After a quick stop at home to freshen up and spend some time with my fiancée, I’m off to my parents’ house to pick up my dad. I’m glad I had the foresight to buy these tickets on Tuesday night before the scalpers got to them. We drive from West Seattle to Beacon Hill, and I show him my preferred method of getting to and from the games - parking near the light rail station and taking the train just two stops over to the stadiums. We stop at Al’s for Seattle dogs before heading into T-Mobile, doing a lap around the concourse before heading up our seats in 308. Dad remarks that he can’t remember the last time he got to the park this early. We laugh. The sun is in our eyes right up until about first pitch.
Dylan and Ty instantly combine to take the lead in the bottom of the first, but Shea Langeliers strikes right back with a mammoth home run to tie. Thank goodness Luis Torrens threw out Conner Capel trying to steal about a minute earlier. Logan and Ken Waldichuk trade zeros - Waldichuk’s pitch mixing and velocity separation impresses us both, but we’re antsy for more runs.
Baltimore wins. The unclenching isn’t upon us just yet.
The M’s get into Oakland’s bullpen after Waldichuk makes it through five, but can’t do any damage through eight. LoGi, on the other hand, joins Luis Castillo as the only Mariners to throw eight innings in a start this season. Matt Brash destroys worlds in the ninth, and Cal sends us all to the promised land.

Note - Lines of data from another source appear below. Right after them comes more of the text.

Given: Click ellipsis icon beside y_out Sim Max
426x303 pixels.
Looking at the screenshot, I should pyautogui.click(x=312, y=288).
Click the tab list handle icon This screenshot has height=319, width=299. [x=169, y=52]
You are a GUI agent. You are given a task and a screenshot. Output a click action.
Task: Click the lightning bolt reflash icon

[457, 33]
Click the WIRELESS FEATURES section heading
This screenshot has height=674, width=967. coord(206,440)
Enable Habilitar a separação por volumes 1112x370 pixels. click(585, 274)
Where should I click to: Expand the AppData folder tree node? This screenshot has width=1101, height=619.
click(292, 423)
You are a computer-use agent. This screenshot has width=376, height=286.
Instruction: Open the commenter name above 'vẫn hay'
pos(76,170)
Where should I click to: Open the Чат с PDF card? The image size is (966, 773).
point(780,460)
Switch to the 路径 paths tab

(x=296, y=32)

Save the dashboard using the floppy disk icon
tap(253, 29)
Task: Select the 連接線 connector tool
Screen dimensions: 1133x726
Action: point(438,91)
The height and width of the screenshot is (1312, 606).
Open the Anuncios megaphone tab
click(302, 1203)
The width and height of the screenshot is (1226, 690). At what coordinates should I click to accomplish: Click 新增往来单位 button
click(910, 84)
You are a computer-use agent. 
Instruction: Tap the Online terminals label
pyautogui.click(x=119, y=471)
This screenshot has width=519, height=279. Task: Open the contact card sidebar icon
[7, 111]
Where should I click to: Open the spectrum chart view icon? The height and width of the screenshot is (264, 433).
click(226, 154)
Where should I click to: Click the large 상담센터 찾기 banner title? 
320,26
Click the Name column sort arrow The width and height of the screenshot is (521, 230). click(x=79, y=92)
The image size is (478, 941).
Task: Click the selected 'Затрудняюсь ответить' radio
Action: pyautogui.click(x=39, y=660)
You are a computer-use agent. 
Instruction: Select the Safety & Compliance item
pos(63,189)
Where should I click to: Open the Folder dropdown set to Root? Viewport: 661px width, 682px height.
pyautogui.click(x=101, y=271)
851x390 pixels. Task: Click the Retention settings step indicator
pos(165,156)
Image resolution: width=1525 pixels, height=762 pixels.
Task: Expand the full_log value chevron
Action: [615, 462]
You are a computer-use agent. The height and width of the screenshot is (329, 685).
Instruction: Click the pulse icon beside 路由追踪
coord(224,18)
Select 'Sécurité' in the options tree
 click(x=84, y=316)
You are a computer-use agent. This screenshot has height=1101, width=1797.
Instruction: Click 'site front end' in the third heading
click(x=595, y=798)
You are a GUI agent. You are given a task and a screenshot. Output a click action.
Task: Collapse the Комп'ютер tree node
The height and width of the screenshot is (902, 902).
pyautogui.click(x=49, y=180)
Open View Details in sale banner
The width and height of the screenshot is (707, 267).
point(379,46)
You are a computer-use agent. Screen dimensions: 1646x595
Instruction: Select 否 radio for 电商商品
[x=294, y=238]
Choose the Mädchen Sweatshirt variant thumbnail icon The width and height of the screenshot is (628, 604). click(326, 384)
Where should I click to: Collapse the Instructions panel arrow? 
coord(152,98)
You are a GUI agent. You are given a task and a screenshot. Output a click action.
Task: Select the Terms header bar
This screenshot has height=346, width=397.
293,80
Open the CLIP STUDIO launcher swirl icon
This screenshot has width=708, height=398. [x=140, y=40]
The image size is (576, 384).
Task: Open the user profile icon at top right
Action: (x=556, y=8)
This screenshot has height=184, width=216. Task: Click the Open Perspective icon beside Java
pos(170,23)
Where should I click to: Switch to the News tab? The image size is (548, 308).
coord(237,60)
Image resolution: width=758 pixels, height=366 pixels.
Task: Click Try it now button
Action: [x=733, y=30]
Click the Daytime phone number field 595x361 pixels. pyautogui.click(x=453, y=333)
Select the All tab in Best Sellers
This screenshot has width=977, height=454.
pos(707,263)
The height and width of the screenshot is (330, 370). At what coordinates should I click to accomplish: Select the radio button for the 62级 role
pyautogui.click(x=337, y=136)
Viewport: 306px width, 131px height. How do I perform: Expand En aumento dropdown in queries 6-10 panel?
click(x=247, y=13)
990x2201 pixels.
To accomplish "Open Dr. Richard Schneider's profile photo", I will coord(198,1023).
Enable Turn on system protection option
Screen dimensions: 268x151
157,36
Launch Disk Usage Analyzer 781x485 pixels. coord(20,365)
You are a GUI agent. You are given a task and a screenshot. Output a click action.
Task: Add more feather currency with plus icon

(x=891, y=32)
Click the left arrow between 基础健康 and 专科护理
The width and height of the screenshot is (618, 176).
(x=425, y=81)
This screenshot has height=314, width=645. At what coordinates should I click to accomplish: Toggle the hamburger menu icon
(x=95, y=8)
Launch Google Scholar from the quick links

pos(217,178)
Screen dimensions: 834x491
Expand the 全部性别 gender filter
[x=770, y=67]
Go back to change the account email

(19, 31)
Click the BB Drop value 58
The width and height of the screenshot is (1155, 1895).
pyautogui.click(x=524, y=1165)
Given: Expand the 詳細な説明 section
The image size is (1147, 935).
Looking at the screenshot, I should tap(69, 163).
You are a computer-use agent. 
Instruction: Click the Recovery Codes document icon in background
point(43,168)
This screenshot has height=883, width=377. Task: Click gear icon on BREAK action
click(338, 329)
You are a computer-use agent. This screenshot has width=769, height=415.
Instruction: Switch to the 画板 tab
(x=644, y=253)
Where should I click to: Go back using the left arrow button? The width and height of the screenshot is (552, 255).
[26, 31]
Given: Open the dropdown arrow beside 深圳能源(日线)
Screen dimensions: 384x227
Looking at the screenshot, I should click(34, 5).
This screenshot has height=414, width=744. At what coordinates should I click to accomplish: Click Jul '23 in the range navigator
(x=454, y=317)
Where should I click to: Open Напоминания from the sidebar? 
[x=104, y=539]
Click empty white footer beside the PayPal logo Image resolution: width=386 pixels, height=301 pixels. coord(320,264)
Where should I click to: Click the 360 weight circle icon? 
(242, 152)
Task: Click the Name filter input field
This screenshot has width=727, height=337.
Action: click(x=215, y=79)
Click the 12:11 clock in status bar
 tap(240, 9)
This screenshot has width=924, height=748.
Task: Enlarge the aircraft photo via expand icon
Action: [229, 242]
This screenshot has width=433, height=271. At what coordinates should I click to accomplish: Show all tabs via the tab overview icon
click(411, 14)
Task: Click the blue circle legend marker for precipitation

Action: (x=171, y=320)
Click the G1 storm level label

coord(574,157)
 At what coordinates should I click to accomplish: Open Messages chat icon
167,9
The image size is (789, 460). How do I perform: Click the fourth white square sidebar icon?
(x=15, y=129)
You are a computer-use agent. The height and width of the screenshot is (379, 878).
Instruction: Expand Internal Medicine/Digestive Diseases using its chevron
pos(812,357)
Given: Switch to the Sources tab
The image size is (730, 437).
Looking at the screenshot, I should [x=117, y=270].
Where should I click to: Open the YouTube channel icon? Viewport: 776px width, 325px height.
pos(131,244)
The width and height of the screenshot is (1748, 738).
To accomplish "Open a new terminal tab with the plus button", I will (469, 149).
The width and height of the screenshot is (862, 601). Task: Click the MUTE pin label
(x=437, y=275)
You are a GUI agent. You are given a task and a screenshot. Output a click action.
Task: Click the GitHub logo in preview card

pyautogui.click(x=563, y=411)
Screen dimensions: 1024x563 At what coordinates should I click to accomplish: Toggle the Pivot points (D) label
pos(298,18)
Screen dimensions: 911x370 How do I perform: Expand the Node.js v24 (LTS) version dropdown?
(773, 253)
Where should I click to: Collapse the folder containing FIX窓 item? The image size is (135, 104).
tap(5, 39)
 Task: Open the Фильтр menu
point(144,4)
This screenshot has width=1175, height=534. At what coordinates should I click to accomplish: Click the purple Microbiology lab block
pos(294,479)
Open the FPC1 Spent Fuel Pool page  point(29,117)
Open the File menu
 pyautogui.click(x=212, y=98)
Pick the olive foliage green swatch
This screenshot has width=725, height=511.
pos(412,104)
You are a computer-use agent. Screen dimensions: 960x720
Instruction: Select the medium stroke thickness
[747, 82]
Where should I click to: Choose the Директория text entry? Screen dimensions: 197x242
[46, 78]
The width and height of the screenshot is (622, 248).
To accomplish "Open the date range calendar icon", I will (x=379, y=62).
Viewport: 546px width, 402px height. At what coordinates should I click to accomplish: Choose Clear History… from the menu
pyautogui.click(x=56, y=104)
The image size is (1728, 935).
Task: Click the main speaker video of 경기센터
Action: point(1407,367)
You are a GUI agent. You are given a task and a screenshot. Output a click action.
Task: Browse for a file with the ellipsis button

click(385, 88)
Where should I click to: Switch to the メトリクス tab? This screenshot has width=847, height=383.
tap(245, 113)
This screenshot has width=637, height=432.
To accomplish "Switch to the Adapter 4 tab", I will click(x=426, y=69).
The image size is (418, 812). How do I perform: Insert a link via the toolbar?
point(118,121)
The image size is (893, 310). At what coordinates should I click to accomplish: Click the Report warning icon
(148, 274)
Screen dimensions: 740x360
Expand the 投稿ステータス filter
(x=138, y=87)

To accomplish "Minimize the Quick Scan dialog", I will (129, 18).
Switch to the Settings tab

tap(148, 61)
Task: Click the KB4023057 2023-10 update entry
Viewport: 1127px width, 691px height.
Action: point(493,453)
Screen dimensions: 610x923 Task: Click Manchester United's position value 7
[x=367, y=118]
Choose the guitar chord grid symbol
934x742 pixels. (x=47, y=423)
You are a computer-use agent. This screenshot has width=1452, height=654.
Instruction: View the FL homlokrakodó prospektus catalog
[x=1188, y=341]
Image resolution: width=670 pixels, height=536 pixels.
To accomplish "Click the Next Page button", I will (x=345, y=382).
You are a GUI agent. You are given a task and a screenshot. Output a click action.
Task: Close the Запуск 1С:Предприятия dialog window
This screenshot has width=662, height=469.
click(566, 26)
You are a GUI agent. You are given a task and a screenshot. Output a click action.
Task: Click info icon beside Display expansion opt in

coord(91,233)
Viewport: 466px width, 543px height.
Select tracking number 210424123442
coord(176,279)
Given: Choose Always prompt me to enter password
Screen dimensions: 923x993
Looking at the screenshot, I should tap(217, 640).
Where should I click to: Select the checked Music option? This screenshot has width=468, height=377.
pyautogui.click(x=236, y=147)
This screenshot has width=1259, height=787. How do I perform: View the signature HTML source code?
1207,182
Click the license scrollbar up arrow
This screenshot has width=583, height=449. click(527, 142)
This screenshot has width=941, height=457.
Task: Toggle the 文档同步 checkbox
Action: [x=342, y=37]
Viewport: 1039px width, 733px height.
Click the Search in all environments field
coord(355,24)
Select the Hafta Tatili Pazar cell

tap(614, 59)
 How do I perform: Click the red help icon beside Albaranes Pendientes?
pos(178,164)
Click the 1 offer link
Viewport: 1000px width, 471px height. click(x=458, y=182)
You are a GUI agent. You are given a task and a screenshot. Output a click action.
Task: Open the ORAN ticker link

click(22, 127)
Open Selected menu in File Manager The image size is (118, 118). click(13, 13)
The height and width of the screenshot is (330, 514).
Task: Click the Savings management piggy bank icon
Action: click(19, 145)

It’s storybook shit. I’m screaming, hugging strangers before grabbing Dad in a bear hug to end all bear hugs. I don’t want to let go. There’s no one I wanted to be with in this moment more. The tears are delayed, to my surprise: they don’t fall until we’re driving home. I think back over the past thirteen years - discovering this beautiful community, writing for this beautiful community, how far I’ve come as a writer and human since diving headfirst into this silly baseball team as an eighth-grader, and the tears start again. I imagine they’ll be coming back for quite a while this October.
Thanks, everyone. Please, feel free to contribute some of your own journey through fandom in the comments. Much love to you all, now and forever.